Write the entries out again. Each one must match exactly.

◇ ◇ ◇ ◇

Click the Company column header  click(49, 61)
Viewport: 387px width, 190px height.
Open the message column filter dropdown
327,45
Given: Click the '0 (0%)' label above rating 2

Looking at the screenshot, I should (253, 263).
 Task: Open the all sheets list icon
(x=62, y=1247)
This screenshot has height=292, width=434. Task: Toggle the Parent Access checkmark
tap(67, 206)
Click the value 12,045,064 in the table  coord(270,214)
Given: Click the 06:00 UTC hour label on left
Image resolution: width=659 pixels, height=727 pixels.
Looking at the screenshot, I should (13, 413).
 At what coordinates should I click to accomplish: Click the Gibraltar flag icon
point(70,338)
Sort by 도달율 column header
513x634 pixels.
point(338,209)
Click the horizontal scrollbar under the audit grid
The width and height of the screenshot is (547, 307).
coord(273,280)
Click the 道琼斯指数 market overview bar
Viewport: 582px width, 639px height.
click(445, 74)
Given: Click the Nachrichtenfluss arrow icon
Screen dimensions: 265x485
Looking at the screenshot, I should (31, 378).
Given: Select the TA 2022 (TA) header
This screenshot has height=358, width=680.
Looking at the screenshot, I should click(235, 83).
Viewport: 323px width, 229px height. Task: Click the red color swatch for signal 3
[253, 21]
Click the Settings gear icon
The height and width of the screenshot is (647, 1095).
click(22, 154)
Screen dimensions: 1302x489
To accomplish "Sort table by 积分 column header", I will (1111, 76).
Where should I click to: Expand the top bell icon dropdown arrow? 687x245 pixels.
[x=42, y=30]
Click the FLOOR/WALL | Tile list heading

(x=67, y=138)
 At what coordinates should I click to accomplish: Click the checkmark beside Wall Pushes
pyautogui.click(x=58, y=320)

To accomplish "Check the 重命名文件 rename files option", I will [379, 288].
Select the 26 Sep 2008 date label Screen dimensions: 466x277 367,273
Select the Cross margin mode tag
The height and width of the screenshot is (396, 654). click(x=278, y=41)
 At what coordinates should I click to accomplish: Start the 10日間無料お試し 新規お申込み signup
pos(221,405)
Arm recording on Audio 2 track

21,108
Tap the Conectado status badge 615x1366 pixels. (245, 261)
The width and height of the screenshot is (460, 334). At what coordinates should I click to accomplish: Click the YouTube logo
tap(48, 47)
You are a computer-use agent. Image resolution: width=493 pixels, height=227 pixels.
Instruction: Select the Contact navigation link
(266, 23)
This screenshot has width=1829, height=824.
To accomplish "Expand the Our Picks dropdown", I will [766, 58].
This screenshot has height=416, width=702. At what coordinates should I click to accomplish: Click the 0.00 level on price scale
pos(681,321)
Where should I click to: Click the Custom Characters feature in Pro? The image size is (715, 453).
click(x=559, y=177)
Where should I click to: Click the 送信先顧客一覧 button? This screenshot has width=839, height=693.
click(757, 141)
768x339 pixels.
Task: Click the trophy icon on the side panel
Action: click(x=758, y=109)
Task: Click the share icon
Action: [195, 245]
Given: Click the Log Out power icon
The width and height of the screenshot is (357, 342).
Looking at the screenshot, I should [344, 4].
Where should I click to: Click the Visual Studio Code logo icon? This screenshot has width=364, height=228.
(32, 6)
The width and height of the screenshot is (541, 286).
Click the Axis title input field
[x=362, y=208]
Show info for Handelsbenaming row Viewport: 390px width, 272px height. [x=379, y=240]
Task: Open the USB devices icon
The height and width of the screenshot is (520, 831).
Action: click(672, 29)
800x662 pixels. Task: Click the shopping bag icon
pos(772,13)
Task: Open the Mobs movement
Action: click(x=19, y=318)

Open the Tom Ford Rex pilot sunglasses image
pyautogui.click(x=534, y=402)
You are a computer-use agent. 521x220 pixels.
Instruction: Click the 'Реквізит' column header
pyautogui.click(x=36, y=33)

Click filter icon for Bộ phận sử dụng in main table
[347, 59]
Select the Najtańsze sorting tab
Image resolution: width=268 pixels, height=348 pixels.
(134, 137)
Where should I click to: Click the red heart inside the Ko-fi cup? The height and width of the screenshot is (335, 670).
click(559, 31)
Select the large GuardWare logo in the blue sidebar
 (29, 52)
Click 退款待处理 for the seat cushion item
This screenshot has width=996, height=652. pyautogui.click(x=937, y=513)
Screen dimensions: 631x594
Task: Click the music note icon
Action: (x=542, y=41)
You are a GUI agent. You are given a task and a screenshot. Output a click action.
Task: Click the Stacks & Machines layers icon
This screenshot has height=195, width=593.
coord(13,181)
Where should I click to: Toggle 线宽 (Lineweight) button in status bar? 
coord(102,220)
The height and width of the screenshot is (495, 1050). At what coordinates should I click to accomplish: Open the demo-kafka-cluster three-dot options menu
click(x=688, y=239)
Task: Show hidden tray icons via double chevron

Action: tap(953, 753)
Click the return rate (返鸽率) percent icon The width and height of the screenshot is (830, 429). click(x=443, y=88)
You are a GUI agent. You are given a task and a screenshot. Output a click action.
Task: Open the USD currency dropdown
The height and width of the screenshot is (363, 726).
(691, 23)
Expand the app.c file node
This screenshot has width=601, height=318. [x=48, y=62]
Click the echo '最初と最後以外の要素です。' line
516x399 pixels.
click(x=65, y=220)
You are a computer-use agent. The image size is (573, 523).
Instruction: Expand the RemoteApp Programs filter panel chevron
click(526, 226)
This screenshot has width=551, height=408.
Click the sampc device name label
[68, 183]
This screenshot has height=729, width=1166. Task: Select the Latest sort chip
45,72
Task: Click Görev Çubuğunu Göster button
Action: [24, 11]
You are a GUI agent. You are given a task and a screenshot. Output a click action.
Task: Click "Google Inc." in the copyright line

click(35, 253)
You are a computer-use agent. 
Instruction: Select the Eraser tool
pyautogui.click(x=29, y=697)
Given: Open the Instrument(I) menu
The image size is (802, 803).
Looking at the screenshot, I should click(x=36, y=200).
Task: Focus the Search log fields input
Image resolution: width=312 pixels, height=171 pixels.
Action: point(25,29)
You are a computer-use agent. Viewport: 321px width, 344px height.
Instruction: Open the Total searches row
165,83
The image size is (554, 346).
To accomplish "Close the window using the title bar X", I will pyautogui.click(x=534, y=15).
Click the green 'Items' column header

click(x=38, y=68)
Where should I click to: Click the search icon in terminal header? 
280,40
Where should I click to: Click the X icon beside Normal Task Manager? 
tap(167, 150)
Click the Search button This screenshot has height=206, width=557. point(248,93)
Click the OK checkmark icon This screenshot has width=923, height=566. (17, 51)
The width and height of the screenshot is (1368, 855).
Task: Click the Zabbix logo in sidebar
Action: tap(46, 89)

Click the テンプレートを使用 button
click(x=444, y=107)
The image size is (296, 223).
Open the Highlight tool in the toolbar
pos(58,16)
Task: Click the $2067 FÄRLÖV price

◇ ◇ ◇ ◇

**WRITTEN REPLY:**
Click the Company column header  click(49, 61)
Viewport: 387px width, 190px height.
Open the message column filter dropdown
327,45
Given: Click the '0 (0%)' label above rating 2

Looking at the screenshot, I should (253, 263).
 Task: Open the all sheets list icon
(x=62, y=1247)
This screenshot has height=292, width=434. Task: Toggle the Parent Access checkmark
tap(67, 206)
Click the value 12,045,064 in the table  coord(270,214)
Given: Click the 06:00 UTC hour label on left
Image resolution: width=659 pixels, height=727 pixels.
Looking at the screenshot, I should (13, 413).
 At what coordinates should I click to accomplish: Click the Gibraltar flag icon
point(70,338)
Sort by 도달율 column header
513x634 pixels.
point(338,209)
Click the horizontal scrollbar under the audit grid
The width and height of the screenshot is (547, 307).
coord(273,280)
Click the 道琼斯指数 market overview bar
Viewport: 582px width, 639px height.
click(445, 74)
Given: Click the Nachrichtenfluss arrow icon
Screen dimensions: 265x485
Looking at the screenshot, I should (31, 378).
Given: Select the TA 2022 (TA) header
This screenshot has height=358, width=680.
Looking at the screenshot, I should click(235, 83).
Viewport: 323px width, 229px height. Task: Click the red color swatch for signal 3
[253, 21]
Click the Settings gear icon
The height and width of the screenshot is (647, 1095).
click(22, 154)
Screen dimensions: 1302x489
To accomplish "Sort table by 积分 column header", I will (1111, 76).
Where should I click to: Expand the top bell icon dropdown arrow? 687x245 pixels.
[x=42, y=30]
Click the FLOOR/WALL | Tile list heading

(x=67, y=138)
 At what coordinates should I click to accomplish: Click the checkmark beside Wall Pushes
pyautogui.click(x=58, y=320)

To accomplish "Check the 重命名文件 rename files option", I will [379, 288].
Select the 26 Sep 2008 date label Screen dimensions: 466x277 367,273
Select the Cross margin mode tag
The height and width of the screenshot is (396, 654). click(x=278, y=41)
 At what coordinates should I click to accomplish: Start the 10日間無料お試し 新規お申込み signup
pos(221,405)
Arm recording on Audio 2 track

21,108
Tap the Conectado status badge 615x1366 pixels. (245, 261)
The width and height of the screenshot is (460, 334). At what coordinates should I click to accomplish: Click the YouTube logo
tap(48, 47)
You are a computer-use agent. Image resolution: width=493 pixels, height=227 pixels.
Instruction: Select the Contact navigation link
(266, 23)
This screenshot has width=1829, height=824.
To accomplish "Expand the Our Picks dropdown", I will [766, 58].
This screenshot has height=416, width=702. At what coordinates should I click to accomplish: Click the 0.00 level on price scale
pos(681,321)
Where should I click to: Click the Custom Characters feature in Pro? The image size is (715, 453).
click(x=559, y=177)
Where should I click to: Click the 送信先顧客一覧 button? This screenshot has width=839, height=693.
click(757, 141)
768x339 pixels.
Task: Click the trophy icon on the side panel
Action: click(x=758, y=109)
Task: Click the share icon
Action: [195, 245]
Given: Click the Log Out power icon
The width and height of the screenshot is (357, 342).
Looking at the screenshot, I should [344, 4].
Where should I click to: Click the Visual Studio Code logo icon? This screenshot has width=364, height=228.
(32, 6)
The width and height of the screenshot is (541, 286).
Click the Axis title input field
[x=362, y=208]
Show info for Handelsbenaming row Viewport: 390px width, 272px height. [x=379, y=240]
Task: Open the USB devices icon
The height and width of the screenshot is (520, 831).
Action: click(672, 29)
800x662 pixels. Task: Click the shopping bag icon
pos(772,13)
Task: Open the Mobs movement
Action: click(x=19, y=318)

Open the Tom Ford Rex pilot sunglasses image
pyautogui.click(x=534, y=402)
You are a computer-use agent. 521x220 pixels.
Instruction: Click the 'Реквізит' column header
pyautogui.click(x=36, y=33)

Click filter icon for Bộ phận sử dụng in main table
[347, 59]
Select the Najtańsze sorting tab
Image resolution: width=268 pixels, height=348 pixels.
(134, 137)
Where should I click to: Click the red heart inside the Ko-fi cup? The height and width of the screenshot is (335, 670).
click(559, 31)
Select the large GuardWare logo in the blue sidebar
 (29, 52)
Click 退款待处理 for the seat cushion item
This screenshot has width=996, height=652. pyautogui.click(x=937, y=513)
Screen dimensions: 631x594
Task: Click the music note icon
Action: (x=542, y=41)
You are a GUI agent. You are given a task and a screenshot. Output a click action.
Task: Click the Stacks & Machines layers icon
This screenshot has height=195, width=593.
coord(13,181)
Where should I click to: Toggle 线宽 (Lineweight) button in status bar? 
coord(102,220)
The height and width of the screenshot is (495, 1050). At what coordinates should I click to accomplish: Open the demo-kafka-cluster three-dot options menu
click(x=688, y=239)
Task: Show hidden tray icons via double chevron

Action: tap(953, 753)
Click the return rate (返鸽率) percent icon The width and height of the screenshot is (830, 429). click(x=443, y=88)
You are a GUI agent. You are given a task and a screenshot. Output a click action.
Task: Open the USD currency dropdown
The height and width of the screenshot is (363, 726).
(691, 23)
Expand the app.c file node
This screenshot has width=601, height=318. [x=48, y=62]
Click the echo '最初と最後以外の要素です。' line
516x399 pixels.
click(x=65, y=220)
You are a computer-use agent. The image size is (573, 523).
Instruction: Expand the RemoteApp Programs filter panel chevron
click(526, 226)
This screenshot has width=551, height=408.
Click the sampc device name label
[68, 183]
This screenshot has height=729, width=1166. Task: Select the Latest sort chip
45,72
Task: Click Görev Çubuğunu Göster button
Action: [24, 11]
You are a GUI agent. You are given a task and a screenshot. Output a click action.
Task: Click "Google Inc." in the copyright line

click(35, 253)
You are a computer-use agent. 
Instruction: Select the Eraser tool
pyautogui.click(x=29, y=697)
Given: Open the Instrument(I) menu
The image size is (802, 803).
Looking at the screenshot, I should click(x=36, y=200).
Task: Focus the Search log fields input
Image resolution: width=312 pixels, height=171 pixels.
Action: point(25,29)
You are a computer-use agent. Viewport: 321px width, 344px height.
Instruction: Open the Total searches row
165,83
The image size is (554, 346).
To accomplish "Close the window using the title bar X", I will pyautogui.click(x=534, y=15).
Click the green 'Items' column header

click(x=38, y=68)
Where should I click to: Click the search icon in terminal header? 
280,40
Where should I click to: Click the X icon beside Normal Task Manager? 
tap(167, 150)
Click the Search button This screenshot has height=206, width=557. point(248,93)
Click the OK checkmark icon This screenshot has width=923, height=566. (17, 51)
The width and height of the screenshot is (1368, 855).
Task: Click the Zabbix logo in sidebar
Action: tap(46, 89)

Click the テンプレートを使用 button
click(x=444, y=107)
The image size is (296, 223).
Open the Highlight tool in the toolbar
pos(58,16)
Task: Click the $2067 FÄRLÖV price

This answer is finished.